Every year during the month of May, Asian Pacific American Heritage Month honors the history and contributions of Asians and Pacific Islanders in the U.S. According to the U.S. Census Bureau, there are an estimated 22.1 million people living in the U.S. who identify as Asian. And, a significant portion of the American health care workforce is Asian: for example, 17.1% of all active physicians and 7.5% of all registered nurses. Doximity interviewed Dr. Sojung Yi, MD, an emergency medicine resident at the University of California San Francisco, on her intersectional Korean American experiences, and how her Asian identity has informed her medical training and practice.
Doximity: To start off, how do you identify? What’s your background?
Dr. Sojung Yi, MD: My parents are Korean but I identify as Asian American in the broadest sense. I was born in Seattle and also lived in Seoul when I was younger. My parents made the decision to move my sibling and me there so we could have exposure to our heritage. So I speak Korean but mainly grew up in the States.
Dox: And what was your path into medicine? Were there physicians in your family?
SY: Unlike the typical Asian stereotype my parents were kind of against me going into medicine. There are no physicians in the family. I think they thought it was going to be hard so it was kind of a path I picked for myself. I didn’t really feel that Asian stereotype of feeling pressured to go into medicine as much.
Dox: What aspects of your heritage have impacted your medical education and training?
SY: It’s more that larger immigrant family story. I saw firsthand how hard my parents worked, how much they sacrificed for me to be able to access education and opportunity. Every chance to read, play sports or music, or explore was a luxury I didn’t take for granted, ever. Looking at my dad after a long day of work was always a reminder that my freedom to learn was very hard-earned. And, I was lucky to have teachers that shaped me to care about not just my local community, but also beyond my backyard. To see diverse walks of life abroad, and poverty and disparity play out in different contexts. It would ultimately be those complex global health challenges that would pull me into medicine.
I became interested in medicine because health is such a basic, immutable layer of our lives. It impacts every other aspect of our living. But growing up, no one around me was a doctor. We only ever went to a doctor to get forms filled out for school. I imagined what it would be like [to be a doctor] from books that I read. Then my mother developed breast cancer when I was in high school. Her relationship to her care was my first glimpse into the tension between Asian medicine and Western medicine [from witnessing] how she understood her diagnosis and navigated the health system. She got completely isolated because of language and cultural barriers.

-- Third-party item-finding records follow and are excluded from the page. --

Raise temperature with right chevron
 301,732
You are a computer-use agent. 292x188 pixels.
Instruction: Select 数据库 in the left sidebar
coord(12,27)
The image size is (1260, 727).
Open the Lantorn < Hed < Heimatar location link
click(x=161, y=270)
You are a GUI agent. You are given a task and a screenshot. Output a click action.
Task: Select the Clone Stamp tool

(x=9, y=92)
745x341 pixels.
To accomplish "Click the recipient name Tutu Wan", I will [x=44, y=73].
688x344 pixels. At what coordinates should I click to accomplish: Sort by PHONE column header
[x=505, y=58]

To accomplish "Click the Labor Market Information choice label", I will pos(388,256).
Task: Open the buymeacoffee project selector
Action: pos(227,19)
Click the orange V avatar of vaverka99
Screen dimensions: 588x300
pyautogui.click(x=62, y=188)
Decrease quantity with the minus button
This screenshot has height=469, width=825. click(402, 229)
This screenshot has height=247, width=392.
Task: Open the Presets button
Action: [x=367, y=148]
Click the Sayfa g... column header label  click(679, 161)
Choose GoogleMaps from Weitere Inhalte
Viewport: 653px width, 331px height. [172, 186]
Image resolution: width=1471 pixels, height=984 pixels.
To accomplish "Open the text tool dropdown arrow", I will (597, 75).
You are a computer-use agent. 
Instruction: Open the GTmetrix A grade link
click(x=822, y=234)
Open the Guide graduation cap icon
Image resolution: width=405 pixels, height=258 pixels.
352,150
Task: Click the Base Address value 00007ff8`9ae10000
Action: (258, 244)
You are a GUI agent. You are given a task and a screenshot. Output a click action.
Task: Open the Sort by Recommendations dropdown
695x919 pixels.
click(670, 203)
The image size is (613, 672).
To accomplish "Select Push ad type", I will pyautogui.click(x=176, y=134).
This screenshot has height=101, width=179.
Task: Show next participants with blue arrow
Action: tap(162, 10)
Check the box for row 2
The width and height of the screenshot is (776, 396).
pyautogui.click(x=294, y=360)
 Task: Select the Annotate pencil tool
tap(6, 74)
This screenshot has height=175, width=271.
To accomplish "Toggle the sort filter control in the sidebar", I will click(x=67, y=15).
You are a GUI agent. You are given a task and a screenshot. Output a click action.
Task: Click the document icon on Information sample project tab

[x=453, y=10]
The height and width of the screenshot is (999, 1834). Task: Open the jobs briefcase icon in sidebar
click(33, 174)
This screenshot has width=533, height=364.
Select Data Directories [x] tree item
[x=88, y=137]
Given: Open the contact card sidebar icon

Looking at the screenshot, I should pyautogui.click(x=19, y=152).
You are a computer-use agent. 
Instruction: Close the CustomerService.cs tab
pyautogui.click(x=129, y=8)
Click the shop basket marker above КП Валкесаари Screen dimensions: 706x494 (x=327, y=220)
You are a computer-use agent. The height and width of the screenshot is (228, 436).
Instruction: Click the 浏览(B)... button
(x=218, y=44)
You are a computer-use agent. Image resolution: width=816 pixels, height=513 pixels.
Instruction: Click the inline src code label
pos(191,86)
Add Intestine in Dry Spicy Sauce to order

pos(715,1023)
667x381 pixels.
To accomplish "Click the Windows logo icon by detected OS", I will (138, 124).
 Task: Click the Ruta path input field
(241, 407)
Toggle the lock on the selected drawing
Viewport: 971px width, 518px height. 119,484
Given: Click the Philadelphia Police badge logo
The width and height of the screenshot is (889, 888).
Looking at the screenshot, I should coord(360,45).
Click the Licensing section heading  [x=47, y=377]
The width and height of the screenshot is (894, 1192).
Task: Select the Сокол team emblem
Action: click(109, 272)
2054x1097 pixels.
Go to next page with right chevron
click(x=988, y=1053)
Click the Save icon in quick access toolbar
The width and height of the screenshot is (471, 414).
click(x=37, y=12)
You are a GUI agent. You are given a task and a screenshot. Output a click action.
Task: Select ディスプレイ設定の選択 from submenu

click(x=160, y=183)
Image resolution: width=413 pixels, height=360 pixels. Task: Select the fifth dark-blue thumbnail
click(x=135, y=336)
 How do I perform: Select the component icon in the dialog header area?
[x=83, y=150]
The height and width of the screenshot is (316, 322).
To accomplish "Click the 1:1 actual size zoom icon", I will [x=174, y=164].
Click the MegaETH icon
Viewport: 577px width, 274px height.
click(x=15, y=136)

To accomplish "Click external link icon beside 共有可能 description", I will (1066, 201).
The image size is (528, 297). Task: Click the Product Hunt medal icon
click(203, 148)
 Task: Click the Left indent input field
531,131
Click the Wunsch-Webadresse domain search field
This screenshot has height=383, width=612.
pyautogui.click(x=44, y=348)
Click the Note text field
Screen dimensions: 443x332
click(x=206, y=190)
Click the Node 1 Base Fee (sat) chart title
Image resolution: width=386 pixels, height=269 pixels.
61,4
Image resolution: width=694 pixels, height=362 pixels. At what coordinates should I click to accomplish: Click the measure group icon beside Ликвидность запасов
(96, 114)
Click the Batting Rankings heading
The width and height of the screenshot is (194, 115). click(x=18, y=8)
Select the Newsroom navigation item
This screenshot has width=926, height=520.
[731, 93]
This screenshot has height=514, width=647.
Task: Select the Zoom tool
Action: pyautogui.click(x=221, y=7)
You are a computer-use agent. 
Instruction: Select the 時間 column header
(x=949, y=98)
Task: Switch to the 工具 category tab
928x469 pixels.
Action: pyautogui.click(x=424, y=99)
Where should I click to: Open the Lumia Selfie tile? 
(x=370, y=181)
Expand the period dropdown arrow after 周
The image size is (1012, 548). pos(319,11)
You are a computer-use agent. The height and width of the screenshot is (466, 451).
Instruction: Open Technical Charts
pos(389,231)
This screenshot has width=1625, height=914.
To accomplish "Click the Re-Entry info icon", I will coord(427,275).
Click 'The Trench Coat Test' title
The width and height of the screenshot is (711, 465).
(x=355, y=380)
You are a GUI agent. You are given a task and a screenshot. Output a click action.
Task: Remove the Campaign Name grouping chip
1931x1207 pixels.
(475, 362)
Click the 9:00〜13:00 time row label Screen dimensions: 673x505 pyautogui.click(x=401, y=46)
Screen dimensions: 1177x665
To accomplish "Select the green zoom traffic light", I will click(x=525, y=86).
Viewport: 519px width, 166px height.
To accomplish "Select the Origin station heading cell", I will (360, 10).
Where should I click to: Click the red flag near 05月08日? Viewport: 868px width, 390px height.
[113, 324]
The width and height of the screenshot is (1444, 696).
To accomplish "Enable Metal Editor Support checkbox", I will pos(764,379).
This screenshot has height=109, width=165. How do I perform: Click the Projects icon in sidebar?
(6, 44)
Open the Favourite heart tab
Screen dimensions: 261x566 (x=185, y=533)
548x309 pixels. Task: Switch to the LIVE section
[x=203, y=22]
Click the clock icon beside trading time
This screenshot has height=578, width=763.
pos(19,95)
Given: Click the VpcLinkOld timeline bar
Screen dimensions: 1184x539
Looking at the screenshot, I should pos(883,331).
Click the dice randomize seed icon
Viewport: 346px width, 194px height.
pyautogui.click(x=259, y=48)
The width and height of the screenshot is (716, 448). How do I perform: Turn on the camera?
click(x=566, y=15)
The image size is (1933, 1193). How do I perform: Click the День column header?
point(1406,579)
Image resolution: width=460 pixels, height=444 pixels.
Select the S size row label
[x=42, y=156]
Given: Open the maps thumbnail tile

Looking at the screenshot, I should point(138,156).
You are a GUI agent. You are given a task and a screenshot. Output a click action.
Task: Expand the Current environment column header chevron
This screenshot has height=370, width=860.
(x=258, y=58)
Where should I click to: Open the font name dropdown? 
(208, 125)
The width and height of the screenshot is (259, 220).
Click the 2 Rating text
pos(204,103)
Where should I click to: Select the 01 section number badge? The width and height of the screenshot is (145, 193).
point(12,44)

I want to highlight that Asians are a beautifully large and diverse population with incredible health disparities and inequities that are just not well-researched by sub-group. As an aggregate, Asians in America do appear healthier than non-Hispanic whites. But when disaggregated, there are clear disparities that need targeted solutions crafted with cultural humility. I happen to have an intimate view of my own family’s experience with health care which means when I meet patients I’m very keenly aware of their backgrounds. Everyone comes in with their preset beliefs and conceptions about health, Asian or not. There is a very specific, delicate patchwork of beliefs that inform a patient’s decision to seek care or not, and how.
Dox: Thank you for sharing. I like that you’re able to tie your mother’s experience in with your patients. Did you find community throughout your education and training from fellow Asians in medicine?
SY: I think I found the most allies in groups that were also fighting for health equity and justice. In medical school, my closest friends and I organized for White Coats for Black Lives and protested for the Black Lives Matter movement. I went to medical school at George Washington in D.C. so we were a couple blocks away from the [National] Mall and the White House, and as the national movement was galvanizing, we were passionate about making sure we were there. Health equity and justice is so intersectional. I was also close with Asian and global health mentors. I learned the importance of disaggregated data and how it’s not just about practicing cultural humility because it’s hard to know what that means unless you’ve had personal experiences and relationships that give you insight into that culture. Moving to San Francisco was very intentional for me. I felt it was time to return to the west coast and speak up for Asian Americans, and especially immigrant families. I know my experience being Korean is totally different from being Filipino, Vietnamese, Indian. But I think there is power in being able to speak up for each other.
This interview was conducted by Angelica Recierdo, MS, BSN, Doximity Editor.